By: LARRY VAUGHT
ST. LOUIS — It would not have mattered where Kentucky played, Norma Stein says she still would have been both “excited and nervous” about watching her grandson, sophomore Willie Cauley-Stein, play in the NCAA tourney.
“Being close to use doesn’t change. I’m still nervous,” she said as she got set for Friday night’s game here between Kentucky and Kansas State. “Now he’s playing a school that was one of the schools recruiting him.”
Norma Stein and her husband, Val, lived Spearville, Kansas, about a 10-hour drive to St. Louis. However, they often spend time in Baldwin City, Kansas, where they have two granddaughters that play high school volleyball and that’s a six-hour trip to St. Louis.
“But we were all coming to this game. Willie’s mom will be there. Our two granddaughters and two other grandsons will be there. Willie’s brother is coming,” she said Thursday. “We never expected they would get to play this close to us, so we just thought we would all come.
“I feel better about the team, too. They had a great chance to beat Florida (in the SEC Tournament title game). I guess it was just not meant to be. We didn’t go to Atlanta because I wasn’t driving in that mess.”
Norma Stein — who says she “loves it when he dunks” — thinks her grandson has “improved tremendously” during his two years at Kentucky.
“I usually don’t criticize how he plays. I just tell him ‘next game you will get it’ if he has a bad game,” Norma Stein said. “Some refs let you play, some won’t. It’s just the way it is. I always tell him not to get down on himself because it won’t do any good.
“I could always tell when he is having fun out there and that’s what I try to tell him. It’s just basketball, go play and enjoy it. I know he gets down on himself and that does not do any good. I just tease him to go play and have fun,” Norma Stein said.
“I enjoy watching him do anything. His senior year of high school he was even going to play tennis. He went out for the team and just messed around. I told him he should be able to cover the court at his size, but he was more of a football person (and was an all-state receiver his senior year). He loved football from the time he started playing until he graduated and realized he needed to just concentrate on basketball at Kentucky.

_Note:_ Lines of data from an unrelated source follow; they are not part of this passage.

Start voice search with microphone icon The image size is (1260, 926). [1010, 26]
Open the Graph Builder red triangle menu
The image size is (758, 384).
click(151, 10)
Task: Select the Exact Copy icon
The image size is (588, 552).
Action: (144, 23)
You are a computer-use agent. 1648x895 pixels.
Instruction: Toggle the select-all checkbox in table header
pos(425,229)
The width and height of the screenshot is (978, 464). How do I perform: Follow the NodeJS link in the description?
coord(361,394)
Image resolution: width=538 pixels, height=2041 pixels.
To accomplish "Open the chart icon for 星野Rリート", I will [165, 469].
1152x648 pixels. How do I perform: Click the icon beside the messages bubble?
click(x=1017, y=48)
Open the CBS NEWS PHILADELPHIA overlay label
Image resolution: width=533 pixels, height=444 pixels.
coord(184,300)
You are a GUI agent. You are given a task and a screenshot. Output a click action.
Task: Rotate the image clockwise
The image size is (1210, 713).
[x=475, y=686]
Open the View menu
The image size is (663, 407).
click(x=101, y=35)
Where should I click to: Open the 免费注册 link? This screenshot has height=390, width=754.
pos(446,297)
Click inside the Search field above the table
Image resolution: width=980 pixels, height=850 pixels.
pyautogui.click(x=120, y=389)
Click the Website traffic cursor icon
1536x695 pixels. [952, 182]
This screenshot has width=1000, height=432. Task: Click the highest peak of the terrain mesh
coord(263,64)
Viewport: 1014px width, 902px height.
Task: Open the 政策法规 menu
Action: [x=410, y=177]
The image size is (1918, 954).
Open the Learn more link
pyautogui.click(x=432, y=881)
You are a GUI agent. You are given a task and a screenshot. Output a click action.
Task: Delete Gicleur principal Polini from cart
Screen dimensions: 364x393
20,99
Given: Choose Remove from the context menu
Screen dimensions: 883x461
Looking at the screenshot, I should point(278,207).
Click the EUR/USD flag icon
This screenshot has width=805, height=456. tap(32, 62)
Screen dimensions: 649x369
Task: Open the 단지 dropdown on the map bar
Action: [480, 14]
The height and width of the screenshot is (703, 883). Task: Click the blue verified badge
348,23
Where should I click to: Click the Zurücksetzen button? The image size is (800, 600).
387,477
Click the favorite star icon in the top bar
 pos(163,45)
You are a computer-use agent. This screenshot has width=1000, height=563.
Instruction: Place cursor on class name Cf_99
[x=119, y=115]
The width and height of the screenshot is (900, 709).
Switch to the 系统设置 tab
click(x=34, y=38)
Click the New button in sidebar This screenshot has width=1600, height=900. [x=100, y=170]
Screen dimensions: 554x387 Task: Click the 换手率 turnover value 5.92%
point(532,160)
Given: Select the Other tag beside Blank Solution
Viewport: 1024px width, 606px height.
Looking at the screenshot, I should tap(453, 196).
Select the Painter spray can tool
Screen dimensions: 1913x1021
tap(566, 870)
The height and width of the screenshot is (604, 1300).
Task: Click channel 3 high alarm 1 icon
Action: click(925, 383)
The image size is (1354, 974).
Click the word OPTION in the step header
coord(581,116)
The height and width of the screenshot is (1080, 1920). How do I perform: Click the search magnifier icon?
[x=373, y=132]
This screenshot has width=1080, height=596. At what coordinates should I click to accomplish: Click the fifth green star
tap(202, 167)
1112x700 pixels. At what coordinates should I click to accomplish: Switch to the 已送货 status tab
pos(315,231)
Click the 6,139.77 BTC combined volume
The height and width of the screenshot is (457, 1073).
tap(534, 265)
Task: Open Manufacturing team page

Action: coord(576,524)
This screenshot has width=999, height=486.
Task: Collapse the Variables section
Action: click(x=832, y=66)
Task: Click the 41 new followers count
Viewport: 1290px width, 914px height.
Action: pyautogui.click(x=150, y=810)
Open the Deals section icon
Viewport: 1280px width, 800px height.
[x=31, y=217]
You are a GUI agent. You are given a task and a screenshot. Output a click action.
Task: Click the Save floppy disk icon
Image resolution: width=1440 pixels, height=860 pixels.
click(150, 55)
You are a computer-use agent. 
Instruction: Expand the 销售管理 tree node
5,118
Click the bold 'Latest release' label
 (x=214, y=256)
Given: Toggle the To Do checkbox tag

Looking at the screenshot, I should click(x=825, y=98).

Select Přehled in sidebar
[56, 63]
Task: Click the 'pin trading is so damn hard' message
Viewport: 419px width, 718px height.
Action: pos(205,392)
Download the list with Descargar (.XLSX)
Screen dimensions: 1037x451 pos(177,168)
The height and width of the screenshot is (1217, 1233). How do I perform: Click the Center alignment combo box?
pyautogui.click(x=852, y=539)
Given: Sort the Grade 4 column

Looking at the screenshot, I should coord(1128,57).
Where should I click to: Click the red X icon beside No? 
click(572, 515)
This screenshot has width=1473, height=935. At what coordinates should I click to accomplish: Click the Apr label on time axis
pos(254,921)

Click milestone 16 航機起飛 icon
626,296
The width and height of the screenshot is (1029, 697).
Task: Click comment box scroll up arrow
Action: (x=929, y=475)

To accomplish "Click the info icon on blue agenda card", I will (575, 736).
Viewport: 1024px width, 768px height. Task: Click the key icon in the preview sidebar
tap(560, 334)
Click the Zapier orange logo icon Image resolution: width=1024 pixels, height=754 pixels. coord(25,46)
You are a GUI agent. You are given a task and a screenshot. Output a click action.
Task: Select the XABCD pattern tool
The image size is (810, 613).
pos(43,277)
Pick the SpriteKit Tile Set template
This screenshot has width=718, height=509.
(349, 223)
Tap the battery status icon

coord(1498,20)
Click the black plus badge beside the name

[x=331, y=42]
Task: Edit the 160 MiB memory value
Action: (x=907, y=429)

“I always knew he was gifted. It didn’t make any difference what sport he did. He was good in every sport and enjoyed them all. We never forced them to play sports, but they all did. It was just one of those things where he was talented in every sport. He just had a knack for all the sports.”
She’s in no hurry to find out what kind of “knack” he might have for the NBA. He’s been projected as a first-round pick by many draft analysts, while some others don’t have him going that high if he decides to leave UK.
“I don’t think he’s worried about that right now. He is the kind of person that he wants to take care of business now and worry about the rest later,” Norma Stein said. “He is so nonchalant. He does his thing. He doesn’t care what other people think. He just does his thing. He has always been laid back. He’s just Willie.
“I think about him staying. I would like for him to get his education and what he wants. But like I said, I will support whatever he decides whenever he decides.”